··· RECORDS TO USE

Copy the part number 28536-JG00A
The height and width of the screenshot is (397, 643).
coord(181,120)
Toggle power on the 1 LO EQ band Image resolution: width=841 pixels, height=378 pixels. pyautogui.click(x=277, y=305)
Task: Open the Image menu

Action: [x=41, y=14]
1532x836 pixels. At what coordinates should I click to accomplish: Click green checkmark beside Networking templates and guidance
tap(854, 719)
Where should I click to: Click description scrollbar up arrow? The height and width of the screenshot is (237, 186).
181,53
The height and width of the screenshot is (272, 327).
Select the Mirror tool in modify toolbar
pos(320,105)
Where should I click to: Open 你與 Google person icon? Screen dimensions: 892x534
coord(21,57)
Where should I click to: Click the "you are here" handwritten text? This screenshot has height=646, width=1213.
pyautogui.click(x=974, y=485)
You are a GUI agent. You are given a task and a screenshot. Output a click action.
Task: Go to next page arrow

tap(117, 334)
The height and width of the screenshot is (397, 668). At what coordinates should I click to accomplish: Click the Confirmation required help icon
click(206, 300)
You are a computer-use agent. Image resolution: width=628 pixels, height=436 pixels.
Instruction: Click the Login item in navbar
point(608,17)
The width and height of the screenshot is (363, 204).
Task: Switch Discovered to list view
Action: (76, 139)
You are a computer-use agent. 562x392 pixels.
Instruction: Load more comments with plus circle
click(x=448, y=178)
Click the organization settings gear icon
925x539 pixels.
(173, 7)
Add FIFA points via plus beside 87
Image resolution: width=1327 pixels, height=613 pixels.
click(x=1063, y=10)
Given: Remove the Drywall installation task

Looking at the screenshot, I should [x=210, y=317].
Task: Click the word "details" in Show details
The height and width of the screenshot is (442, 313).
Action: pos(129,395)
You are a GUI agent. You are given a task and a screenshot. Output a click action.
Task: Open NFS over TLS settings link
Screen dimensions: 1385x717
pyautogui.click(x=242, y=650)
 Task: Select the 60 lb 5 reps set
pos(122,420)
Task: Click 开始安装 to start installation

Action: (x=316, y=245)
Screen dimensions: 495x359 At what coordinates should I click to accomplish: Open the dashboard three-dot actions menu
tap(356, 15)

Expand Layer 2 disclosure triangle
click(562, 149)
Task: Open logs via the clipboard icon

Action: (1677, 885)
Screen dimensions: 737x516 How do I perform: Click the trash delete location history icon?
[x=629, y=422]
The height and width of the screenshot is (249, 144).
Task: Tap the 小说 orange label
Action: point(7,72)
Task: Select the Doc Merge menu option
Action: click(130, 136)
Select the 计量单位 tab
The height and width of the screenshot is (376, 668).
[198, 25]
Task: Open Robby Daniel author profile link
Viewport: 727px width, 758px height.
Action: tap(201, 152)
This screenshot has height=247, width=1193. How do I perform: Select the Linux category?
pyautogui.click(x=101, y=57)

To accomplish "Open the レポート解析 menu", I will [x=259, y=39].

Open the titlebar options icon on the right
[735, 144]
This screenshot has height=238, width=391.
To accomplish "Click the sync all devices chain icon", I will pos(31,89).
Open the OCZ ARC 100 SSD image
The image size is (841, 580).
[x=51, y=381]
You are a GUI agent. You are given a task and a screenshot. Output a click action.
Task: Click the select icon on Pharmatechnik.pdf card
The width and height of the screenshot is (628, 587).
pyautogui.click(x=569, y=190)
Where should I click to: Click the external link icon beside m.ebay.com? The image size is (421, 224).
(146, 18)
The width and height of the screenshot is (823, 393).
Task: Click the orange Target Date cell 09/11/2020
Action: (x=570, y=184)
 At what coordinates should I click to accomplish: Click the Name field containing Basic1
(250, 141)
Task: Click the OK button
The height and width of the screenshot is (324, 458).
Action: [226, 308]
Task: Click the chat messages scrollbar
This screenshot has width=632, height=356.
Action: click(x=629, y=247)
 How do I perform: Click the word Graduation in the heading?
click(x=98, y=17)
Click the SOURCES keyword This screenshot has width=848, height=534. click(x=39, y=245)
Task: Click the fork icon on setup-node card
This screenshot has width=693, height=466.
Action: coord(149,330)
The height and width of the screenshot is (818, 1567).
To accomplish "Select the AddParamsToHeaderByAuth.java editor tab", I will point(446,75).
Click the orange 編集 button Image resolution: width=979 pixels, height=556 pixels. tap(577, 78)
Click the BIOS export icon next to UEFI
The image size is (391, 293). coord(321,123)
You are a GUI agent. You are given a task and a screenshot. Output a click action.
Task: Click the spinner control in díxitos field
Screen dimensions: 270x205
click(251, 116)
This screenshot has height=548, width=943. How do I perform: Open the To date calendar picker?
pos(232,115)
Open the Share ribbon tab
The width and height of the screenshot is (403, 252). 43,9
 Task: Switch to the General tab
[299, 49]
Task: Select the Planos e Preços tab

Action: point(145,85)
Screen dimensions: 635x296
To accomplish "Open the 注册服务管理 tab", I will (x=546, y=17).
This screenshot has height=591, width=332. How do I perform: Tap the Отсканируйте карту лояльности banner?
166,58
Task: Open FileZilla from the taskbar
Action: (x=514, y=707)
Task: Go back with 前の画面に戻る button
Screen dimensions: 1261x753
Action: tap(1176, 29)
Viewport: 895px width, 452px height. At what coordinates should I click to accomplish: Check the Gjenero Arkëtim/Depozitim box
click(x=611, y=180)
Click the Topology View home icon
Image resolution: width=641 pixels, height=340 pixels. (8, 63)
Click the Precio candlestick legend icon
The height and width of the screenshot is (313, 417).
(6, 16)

······

YOUR ASSIGNMENT => There is a line with "has height=646, width=1213." and a line with "You are a computer-use agent. 562x392 pixels." above. Copy exactly those two lines and all lines between them, with nothing else.

REPLY =>
Where should I click to: Click the "you are here" handwritten text? This screenshot has height=646, width=1213.
pyautogui.click(x=974, y=485)
You are a GUI agent. You are given a task and a screenshot. Output a click action.
Task: Go to next page arrow

tap(117, 334)
The height and width of the screenshot is (397, 668). At what coordinates should I click to accomplish: Click the Confirmation required help icon
click(206, 300)
You are a computer-use agent. Image resolution: width=628 pixels, height=436 pixels.
Instruction: Click the Login item in navbar
point(608,17)
The width and height of the screenshot is (363, 204).
Task: Switch Discovered to list view
Action: (76, 139)
You are a computer-use agent. 562x392 pixels.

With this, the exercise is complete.